**WHAT TO WORK ON**
Wherever a line in the data holds the word "level", pull that line out.

**RECORD EXCERPTS**
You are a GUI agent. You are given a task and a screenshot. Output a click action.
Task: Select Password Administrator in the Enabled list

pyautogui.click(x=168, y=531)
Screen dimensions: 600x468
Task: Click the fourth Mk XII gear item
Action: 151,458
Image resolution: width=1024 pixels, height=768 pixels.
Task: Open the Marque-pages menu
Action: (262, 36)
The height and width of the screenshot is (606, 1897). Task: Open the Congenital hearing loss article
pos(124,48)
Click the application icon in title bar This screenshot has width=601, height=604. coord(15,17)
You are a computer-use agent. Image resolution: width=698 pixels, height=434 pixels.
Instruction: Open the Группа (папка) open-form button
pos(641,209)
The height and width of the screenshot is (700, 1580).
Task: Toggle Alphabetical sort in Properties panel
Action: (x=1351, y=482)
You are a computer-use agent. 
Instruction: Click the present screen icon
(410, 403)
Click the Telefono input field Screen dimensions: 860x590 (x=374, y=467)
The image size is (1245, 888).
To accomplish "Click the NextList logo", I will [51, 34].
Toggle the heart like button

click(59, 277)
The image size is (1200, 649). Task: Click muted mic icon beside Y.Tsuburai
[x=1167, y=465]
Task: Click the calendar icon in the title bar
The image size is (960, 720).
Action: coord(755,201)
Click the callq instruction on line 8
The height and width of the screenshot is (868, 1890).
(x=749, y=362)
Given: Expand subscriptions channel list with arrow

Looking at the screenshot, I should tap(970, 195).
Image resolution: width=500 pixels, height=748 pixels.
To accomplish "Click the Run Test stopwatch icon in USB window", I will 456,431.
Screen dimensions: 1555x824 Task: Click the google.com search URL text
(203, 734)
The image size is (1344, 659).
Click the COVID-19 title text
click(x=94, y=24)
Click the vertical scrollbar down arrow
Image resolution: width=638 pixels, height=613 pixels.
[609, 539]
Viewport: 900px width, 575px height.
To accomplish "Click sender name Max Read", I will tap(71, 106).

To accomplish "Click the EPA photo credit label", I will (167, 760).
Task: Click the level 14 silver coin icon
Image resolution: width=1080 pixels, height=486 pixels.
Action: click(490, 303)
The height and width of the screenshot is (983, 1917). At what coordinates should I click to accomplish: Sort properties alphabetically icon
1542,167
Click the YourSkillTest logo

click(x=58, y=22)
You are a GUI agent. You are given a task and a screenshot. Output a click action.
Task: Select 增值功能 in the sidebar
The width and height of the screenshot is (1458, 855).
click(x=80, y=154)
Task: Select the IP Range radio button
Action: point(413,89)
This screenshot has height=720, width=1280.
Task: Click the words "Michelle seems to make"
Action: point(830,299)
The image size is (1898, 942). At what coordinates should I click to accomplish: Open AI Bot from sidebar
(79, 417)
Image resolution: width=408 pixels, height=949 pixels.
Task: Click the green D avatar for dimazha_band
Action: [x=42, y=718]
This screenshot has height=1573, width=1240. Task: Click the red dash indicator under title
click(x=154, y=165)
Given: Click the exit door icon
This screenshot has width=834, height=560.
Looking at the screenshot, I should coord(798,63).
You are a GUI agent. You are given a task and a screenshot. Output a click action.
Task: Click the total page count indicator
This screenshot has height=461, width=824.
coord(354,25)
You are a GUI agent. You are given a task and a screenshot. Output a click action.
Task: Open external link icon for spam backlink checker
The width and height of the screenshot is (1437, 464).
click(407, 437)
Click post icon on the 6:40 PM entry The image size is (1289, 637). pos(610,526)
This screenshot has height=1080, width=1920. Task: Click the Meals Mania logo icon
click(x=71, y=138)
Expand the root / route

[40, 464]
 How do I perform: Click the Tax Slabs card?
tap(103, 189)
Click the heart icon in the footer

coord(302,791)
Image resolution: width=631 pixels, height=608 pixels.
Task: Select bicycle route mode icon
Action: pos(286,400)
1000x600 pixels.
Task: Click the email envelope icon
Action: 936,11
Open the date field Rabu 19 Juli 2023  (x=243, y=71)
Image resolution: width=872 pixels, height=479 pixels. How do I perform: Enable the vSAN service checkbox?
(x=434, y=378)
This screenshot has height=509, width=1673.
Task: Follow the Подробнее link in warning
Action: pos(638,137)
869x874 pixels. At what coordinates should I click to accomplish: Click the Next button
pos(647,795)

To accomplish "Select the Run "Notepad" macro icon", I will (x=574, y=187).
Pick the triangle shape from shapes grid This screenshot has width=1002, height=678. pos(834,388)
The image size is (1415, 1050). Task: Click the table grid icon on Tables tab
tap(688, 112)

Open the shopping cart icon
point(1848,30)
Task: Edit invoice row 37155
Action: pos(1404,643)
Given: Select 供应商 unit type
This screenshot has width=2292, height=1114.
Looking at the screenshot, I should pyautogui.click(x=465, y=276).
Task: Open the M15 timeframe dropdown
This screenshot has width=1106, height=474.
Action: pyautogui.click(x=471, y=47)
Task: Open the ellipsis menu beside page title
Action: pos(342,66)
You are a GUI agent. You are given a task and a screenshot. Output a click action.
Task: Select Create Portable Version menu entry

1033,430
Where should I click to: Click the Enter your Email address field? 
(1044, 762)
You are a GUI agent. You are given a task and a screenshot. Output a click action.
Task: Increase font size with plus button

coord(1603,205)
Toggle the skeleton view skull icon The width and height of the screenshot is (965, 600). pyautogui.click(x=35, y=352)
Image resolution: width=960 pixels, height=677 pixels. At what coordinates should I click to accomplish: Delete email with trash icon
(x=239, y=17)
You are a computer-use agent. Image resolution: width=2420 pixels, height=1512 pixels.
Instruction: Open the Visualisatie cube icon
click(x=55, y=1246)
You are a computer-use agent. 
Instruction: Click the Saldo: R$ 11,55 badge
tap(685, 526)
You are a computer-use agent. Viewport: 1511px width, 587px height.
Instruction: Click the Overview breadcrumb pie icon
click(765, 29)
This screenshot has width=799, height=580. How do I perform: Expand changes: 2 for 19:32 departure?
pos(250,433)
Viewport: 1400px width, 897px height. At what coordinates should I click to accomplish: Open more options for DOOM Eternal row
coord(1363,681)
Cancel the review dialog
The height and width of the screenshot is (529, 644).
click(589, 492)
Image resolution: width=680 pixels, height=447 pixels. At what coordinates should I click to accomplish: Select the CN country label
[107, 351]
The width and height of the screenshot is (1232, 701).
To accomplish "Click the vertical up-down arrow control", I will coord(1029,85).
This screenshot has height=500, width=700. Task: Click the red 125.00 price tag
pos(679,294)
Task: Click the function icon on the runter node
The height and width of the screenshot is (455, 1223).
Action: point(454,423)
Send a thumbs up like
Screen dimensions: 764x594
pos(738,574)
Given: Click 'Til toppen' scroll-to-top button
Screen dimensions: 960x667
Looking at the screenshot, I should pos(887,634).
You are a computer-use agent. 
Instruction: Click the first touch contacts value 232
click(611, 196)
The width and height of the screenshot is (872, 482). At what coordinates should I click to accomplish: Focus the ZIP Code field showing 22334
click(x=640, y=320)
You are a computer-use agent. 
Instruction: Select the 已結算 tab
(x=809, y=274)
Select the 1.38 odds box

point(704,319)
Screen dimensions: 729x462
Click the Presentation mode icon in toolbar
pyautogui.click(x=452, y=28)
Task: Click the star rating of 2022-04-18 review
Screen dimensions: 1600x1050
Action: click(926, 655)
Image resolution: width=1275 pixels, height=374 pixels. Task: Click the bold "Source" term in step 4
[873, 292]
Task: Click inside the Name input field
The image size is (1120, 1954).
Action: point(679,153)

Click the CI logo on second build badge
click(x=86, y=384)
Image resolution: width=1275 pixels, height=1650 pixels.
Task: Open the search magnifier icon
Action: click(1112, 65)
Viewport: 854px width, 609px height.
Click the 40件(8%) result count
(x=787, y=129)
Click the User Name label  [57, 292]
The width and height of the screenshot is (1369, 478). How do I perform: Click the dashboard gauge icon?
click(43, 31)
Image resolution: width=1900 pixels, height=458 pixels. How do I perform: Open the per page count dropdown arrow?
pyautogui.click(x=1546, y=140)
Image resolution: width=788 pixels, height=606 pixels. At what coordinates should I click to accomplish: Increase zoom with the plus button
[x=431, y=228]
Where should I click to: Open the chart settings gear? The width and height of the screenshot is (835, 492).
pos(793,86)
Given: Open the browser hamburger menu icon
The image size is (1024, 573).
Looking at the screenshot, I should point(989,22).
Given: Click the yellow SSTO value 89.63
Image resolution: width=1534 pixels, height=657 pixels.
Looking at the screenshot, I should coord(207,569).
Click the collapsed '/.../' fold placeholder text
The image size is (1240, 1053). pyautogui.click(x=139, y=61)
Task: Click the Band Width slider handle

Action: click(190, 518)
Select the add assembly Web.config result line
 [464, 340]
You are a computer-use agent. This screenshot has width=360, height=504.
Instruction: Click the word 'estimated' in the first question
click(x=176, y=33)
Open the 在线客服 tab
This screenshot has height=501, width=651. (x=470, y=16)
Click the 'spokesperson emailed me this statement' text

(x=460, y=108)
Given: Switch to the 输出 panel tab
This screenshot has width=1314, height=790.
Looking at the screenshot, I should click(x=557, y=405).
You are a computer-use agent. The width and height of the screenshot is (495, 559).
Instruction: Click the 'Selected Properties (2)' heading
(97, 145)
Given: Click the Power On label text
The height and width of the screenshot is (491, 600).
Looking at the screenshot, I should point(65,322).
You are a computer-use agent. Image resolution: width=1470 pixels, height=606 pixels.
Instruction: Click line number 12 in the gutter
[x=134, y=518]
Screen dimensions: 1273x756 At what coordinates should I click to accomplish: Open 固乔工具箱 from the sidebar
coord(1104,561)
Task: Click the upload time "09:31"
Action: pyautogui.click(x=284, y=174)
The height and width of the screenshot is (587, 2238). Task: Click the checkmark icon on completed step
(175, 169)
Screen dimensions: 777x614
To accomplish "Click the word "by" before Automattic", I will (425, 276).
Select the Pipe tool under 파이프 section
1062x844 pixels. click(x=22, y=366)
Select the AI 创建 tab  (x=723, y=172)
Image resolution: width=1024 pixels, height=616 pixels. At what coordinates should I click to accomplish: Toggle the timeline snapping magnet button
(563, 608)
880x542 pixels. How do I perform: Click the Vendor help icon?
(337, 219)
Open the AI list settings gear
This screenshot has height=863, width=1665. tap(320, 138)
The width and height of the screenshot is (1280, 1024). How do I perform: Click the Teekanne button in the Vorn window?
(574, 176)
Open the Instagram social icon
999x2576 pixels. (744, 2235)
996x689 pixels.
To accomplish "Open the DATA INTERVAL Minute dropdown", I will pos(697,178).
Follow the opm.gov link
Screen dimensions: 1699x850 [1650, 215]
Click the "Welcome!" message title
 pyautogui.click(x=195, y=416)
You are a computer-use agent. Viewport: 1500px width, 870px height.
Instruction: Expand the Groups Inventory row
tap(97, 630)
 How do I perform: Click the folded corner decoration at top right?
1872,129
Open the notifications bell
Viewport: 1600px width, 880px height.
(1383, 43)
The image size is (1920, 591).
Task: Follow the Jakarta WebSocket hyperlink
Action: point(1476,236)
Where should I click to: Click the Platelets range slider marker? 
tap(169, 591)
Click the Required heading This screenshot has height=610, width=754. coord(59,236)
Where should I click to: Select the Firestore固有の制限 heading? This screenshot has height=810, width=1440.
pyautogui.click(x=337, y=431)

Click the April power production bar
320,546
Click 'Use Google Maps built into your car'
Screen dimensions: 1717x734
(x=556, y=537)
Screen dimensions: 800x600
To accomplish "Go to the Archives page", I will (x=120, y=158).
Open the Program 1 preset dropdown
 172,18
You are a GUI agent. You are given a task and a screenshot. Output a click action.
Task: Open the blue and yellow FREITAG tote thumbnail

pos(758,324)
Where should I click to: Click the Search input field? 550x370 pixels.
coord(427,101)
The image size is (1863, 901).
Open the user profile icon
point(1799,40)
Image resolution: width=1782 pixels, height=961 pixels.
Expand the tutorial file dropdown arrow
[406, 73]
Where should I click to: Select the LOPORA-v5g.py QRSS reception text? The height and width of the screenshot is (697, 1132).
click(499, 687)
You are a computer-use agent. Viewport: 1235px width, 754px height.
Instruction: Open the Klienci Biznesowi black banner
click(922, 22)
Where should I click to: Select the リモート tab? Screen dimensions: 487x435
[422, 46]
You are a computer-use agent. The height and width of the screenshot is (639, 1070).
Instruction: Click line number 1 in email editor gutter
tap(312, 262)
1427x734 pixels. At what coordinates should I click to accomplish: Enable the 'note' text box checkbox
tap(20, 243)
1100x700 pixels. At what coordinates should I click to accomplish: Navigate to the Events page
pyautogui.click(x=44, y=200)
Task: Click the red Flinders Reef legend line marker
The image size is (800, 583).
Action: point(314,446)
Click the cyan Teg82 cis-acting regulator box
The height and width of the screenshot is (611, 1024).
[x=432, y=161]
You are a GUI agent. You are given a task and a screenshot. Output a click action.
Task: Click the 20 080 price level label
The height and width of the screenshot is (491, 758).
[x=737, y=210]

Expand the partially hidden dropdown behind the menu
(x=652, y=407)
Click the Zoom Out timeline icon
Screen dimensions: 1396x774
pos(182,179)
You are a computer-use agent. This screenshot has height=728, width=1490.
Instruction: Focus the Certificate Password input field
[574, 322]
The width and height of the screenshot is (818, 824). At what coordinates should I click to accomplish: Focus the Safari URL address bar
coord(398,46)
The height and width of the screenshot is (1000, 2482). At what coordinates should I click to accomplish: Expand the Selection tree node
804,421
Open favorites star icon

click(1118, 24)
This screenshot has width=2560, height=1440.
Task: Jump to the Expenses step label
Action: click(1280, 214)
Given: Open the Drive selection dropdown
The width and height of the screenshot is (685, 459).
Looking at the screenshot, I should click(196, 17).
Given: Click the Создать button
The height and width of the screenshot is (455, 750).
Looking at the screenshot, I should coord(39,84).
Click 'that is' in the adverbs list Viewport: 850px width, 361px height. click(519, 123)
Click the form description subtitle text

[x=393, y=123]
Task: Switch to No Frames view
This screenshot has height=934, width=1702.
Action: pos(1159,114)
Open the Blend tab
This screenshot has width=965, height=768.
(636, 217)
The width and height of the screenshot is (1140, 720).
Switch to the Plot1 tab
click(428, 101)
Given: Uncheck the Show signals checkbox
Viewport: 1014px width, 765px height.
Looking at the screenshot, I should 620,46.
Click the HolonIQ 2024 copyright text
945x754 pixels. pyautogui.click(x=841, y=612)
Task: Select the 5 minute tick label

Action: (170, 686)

**RESULT**
Task: Click the level 14 silver coin icon
Task: Click the 20 080 price level label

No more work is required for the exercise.